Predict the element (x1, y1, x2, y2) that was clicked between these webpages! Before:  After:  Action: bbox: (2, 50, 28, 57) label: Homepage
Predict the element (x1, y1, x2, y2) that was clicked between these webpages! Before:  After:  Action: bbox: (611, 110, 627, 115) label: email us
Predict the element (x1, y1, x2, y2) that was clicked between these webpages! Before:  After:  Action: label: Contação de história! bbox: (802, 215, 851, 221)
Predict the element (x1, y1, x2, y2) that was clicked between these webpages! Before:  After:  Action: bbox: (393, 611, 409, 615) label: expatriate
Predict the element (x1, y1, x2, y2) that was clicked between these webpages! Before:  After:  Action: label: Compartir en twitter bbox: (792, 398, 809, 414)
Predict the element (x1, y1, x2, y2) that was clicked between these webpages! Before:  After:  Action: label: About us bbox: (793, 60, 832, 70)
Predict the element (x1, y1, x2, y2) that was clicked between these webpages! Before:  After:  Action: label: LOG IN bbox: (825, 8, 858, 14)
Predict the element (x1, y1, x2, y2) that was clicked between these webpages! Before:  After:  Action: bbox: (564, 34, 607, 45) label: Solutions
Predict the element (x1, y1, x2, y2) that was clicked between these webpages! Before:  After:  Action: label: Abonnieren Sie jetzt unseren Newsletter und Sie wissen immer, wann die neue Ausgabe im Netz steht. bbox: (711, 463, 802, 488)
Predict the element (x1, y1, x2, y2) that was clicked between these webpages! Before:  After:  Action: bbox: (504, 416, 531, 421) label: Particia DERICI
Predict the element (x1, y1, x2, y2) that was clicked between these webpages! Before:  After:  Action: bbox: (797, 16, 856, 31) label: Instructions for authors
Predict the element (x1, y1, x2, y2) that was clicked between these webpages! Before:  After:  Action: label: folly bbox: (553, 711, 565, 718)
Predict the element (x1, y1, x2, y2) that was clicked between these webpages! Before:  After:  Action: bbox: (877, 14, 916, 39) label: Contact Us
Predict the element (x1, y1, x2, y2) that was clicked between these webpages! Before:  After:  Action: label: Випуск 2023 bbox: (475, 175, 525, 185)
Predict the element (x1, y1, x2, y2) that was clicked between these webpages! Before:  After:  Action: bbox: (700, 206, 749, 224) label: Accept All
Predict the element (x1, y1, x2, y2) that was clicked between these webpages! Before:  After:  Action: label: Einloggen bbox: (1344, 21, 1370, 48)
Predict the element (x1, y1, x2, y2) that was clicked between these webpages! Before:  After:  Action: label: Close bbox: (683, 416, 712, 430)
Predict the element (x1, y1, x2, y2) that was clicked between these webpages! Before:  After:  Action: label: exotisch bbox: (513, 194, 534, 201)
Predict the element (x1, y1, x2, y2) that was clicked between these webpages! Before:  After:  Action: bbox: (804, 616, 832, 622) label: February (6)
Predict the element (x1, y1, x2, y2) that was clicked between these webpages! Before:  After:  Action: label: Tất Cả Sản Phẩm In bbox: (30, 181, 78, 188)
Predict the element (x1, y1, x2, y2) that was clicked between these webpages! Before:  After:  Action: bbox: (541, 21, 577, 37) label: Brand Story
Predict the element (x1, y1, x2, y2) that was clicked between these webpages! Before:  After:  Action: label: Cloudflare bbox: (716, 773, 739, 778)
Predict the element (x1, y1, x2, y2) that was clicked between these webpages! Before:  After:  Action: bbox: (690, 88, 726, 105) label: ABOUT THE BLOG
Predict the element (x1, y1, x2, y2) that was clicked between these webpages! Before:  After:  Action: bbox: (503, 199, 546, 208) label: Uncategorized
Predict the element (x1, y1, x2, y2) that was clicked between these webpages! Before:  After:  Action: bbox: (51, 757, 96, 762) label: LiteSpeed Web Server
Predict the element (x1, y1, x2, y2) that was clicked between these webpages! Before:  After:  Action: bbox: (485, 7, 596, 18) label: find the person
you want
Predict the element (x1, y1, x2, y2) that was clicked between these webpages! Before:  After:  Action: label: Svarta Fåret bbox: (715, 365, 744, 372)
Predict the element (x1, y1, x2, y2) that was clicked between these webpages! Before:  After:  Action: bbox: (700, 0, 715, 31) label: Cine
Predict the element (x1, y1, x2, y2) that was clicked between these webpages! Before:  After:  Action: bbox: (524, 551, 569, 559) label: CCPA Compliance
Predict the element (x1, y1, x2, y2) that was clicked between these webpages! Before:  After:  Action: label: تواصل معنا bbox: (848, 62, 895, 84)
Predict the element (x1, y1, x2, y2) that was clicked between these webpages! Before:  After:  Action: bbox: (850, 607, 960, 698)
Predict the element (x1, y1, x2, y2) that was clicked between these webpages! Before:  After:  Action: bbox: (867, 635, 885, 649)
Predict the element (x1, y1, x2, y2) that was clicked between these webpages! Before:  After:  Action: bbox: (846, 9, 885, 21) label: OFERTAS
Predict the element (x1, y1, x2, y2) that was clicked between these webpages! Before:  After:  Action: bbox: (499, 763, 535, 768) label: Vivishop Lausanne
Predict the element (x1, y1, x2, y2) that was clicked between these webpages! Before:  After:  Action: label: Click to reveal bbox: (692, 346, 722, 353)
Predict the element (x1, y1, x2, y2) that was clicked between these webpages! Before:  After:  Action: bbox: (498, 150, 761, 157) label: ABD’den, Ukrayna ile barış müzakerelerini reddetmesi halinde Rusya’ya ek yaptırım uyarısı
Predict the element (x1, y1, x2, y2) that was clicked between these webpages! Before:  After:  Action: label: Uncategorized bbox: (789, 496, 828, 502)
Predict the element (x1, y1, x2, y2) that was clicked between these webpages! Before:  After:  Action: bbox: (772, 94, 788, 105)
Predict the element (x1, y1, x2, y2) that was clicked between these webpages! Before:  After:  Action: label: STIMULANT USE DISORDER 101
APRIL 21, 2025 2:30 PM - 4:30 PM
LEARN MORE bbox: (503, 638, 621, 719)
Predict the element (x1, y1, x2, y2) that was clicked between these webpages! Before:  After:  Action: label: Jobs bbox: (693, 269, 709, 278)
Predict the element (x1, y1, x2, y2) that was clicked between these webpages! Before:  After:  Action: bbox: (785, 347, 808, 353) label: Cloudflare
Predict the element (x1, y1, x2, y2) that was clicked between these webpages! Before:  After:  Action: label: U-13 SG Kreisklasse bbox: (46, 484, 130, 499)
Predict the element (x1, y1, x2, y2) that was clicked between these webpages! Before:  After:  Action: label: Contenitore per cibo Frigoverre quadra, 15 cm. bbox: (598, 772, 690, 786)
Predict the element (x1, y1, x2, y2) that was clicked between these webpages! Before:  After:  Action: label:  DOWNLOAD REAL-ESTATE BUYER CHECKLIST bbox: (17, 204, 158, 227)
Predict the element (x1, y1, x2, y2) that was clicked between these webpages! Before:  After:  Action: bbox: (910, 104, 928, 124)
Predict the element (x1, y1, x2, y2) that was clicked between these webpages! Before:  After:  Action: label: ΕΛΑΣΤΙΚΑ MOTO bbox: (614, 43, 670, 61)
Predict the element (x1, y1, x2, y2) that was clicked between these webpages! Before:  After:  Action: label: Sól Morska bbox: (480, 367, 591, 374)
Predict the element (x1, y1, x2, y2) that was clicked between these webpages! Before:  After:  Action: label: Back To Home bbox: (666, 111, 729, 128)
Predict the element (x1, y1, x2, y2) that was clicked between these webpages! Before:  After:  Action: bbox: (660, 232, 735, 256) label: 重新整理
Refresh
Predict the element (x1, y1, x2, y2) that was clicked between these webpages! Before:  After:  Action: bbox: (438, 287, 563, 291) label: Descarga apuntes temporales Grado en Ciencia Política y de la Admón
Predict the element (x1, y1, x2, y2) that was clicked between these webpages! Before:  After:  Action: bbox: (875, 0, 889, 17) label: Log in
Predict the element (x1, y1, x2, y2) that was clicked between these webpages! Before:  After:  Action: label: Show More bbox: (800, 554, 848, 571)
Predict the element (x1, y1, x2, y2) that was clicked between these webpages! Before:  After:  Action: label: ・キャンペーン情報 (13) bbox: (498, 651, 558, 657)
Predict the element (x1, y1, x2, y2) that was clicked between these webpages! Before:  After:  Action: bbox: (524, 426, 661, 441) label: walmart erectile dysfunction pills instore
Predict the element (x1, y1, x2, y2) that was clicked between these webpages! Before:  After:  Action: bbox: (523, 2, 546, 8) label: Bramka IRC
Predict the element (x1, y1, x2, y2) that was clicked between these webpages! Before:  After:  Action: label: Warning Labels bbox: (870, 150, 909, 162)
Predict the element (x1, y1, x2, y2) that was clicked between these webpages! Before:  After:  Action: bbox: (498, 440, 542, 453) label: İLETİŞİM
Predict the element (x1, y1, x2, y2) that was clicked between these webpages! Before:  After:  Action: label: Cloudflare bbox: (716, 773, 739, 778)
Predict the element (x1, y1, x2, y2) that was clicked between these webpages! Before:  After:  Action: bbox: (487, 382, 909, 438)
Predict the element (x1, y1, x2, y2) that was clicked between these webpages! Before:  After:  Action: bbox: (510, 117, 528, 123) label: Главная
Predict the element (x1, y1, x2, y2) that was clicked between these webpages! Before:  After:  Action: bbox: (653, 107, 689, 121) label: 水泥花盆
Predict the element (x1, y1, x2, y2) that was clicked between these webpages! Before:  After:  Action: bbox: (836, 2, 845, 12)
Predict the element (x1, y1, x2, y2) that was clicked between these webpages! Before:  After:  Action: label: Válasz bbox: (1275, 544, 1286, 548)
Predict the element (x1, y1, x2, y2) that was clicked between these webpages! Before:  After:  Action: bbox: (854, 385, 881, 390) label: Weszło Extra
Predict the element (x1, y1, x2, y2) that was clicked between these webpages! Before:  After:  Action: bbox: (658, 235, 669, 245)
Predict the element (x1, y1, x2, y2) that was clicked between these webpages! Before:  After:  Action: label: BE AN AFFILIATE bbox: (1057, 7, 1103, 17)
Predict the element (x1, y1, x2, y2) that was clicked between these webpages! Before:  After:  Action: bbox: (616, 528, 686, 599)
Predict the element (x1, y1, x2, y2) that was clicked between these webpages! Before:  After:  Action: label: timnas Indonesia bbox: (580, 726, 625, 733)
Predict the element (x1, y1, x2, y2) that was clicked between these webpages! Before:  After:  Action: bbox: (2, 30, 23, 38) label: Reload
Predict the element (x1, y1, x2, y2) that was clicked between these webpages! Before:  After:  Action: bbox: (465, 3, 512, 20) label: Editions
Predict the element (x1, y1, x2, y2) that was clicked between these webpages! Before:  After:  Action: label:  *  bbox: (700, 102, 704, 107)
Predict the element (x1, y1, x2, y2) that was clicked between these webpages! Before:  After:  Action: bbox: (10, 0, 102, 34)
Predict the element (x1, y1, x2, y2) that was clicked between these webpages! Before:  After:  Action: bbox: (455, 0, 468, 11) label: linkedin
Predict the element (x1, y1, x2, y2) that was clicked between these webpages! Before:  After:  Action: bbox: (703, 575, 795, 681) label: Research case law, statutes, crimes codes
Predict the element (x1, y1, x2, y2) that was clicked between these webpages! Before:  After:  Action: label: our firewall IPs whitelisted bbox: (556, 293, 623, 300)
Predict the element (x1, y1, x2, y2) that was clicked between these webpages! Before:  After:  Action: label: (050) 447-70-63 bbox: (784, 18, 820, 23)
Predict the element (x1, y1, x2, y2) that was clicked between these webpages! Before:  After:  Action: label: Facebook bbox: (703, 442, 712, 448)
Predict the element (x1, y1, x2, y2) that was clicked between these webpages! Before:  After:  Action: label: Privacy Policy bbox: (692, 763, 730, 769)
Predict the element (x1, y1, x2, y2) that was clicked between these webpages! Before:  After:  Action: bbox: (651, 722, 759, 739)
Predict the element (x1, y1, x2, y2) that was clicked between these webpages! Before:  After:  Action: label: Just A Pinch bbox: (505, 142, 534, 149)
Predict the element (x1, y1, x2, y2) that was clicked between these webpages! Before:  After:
****
GOAL.
Could you copy out, unchanged, the part of the records that opens with the line containing "607, 960, 698)" and closes with the line containing "104, 928, 124)", including both of those lines?

SOLVED EXERCISE.
Predict the element (x1, y1, x2, y2) that was clicked between these webpages! Before:  After:  Action: bbox: (850, 607, 960, 698)
Predict the element (x1, y1, x2, y2) that was clicked between these webpages! Before:  After:  Action: bbox: (867, 635, 885, 649)
Predict the element (x1, y1, x2, y2) that was clicked between these webpages! Before:  After:  Action: bbox: (846, 9, 885, 21) label: OFERTAS
Predict the element (x1, y1, x2, y2) that was clicked between these webpages! Before:  After:  Action: bbox: (499, 763, 535, 768) label: Vivishop Lausanne
Predict the element (x1, y1, x2, y2) that was clicked between these webpages! Before:  After:  Action: label: Click to reveal bbox: (692, 346, 722, 353)
Predict the element (x1, y1, x2, y2) that was clicked between these webpages! Before:  After:  Action: bbox: (498, 150, 761, 157) label: ABD’den, Ukrayna ile barış müzakerelerini reddetmesi halinde Rusya’ya ek yaptırım uyarısı
Predict the element (x1, y1, x2, y2) that was clicked between these webpages! Before:  After:  Action: label: Uncategorized bbox: (789, 496, 828, 502)
Predict the element (x1, y1, x2, y2) that was clicked between these webpages! Before:  After:  Action: bbox: (772, 94, 788, 105)
Predict the element (x1, y1, x2, y2) that was clicked between these webpages! Before:  After:  Action: label: STIMULANT USE DISORDER 101
APRIL 21, 2025 2:30 PM - 4:30 PM
LEARN MORE bbox: (503, 638, 621, 719)
Predict the element (x1, y1, x2, y2) that was clicked between these webpages! Before:  After:  Action: label: Jobs bbox: (693, 269, 709, 278)
Predict the element (x1, y1, x2, y2) that was clicked between these webpages! Before:  After:  Action: bbox: (785, 347, 808, 353) label: Cloudflare
Predict the element (x1, y1, x2, y2) that was clicked between these webpages! Before:  After:  Action: label: U-13 SG Kreisklasse bbox: (46, 484, 130, 499)
Predict the element (x1, y1, x2, y2) that was clicked between these webpages! Before:  After:  Action: label: Contenitore per cibo Frigoverre quadra, 15 cm. bbox: (598, 772, 690, 786)
Predict the element (x1, y1, x2, y2) that was clicked between these webpages! Before:  After:  Action: label:  DOWNLOAD REAL-ESTATE BUYER CHECKLIST bbox: (17, 204, 158, 227)
Predict the element (x1, y1, x2, y2) that was clicked between these webpages! Before:  After:  Action: bbox: (910, 104, 928, 124)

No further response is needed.